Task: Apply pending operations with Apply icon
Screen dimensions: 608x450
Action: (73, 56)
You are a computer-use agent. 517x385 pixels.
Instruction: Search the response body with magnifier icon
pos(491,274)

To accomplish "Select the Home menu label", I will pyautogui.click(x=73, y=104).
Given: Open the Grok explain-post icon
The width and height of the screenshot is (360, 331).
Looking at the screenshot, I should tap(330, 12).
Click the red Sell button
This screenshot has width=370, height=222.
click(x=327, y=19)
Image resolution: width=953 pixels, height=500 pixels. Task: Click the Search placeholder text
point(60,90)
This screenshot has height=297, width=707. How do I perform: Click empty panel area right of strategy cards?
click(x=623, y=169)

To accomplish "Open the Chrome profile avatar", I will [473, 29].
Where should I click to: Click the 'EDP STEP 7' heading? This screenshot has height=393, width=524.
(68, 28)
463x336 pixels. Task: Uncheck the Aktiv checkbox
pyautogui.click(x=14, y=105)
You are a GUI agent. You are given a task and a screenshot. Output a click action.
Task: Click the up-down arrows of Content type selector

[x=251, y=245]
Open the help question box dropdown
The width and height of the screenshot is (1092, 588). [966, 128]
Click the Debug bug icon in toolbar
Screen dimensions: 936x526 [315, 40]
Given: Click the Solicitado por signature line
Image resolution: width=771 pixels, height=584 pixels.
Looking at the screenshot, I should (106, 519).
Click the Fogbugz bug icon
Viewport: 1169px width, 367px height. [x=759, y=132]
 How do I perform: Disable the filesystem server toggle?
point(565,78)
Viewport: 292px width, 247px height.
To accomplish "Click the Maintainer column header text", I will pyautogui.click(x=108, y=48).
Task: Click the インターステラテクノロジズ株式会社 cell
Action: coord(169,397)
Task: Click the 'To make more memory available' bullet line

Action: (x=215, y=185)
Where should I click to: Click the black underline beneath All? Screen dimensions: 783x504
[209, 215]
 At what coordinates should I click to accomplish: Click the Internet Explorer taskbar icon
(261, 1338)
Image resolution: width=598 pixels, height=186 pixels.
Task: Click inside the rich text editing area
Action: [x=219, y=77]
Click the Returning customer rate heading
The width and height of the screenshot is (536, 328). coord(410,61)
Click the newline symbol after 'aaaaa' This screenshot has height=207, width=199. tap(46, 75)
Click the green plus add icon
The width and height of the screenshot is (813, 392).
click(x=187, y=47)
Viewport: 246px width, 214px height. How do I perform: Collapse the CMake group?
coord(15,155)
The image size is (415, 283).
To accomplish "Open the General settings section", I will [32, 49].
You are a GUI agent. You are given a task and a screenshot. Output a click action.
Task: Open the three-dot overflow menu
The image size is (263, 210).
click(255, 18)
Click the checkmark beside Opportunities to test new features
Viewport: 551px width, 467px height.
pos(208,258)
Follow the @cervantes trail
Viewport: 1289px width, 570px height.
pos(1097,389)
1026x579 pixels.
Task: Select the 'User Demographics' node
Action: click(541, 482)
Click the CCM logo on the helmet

=== Activity ===
What you give back must be the stretch above, starting at the line with "Image resolution: width=771" and ending at the line with "The image size is (415, 283).", copied exactly.

=== Exercise solution ===
Image resolution: width=771 pixels, height=584 pixels.
Looking at the screenshot, I should (106, 519).
Click the Fogbugz bug icon
Viewport: 1169px width, 367px height. [x=759, y=132]
 How do I perform: Disable the filesystem server toggle?
point(565,78)
Viewport: 292px width, 247px height.
To accomplish "Click the Maintainer column header text", I will pyautogui.click(x=108, y=48).
Task: Click the インターステラテクノロジズ株式会社 cell
Action: coord(169,397)
Task: Click the 'To make more memory available' bullet line

Action: (x=215, y=185)
Where should I click to: Click the black underline beneath All? Screen dimensions: 783x504
[209, 215]
 At what coordinates should I click to accomplish: Click the Internet Explorer taskbar icon
(261, 1338)
Image resolution: width=598 pixels, height=186 pixels.
Task: Click inside the rich text editing area
Action: [x=219, y=77]
Click the Returning customer rate heading
The width and height of the screenshot is (536, 328). coord(410,61)
Click the newline symbol after 'aaaaa' This screenshot has height=207, width=199. tap(46, 75)
Click the green plus add icon
The width and height of the screenshot is (813, 392).
click(x=187, y=47)
Viewport: 246px width, 214px height. How do I perform: Collapse the CMake group?
coord(15,155)
The image size is (415, 283).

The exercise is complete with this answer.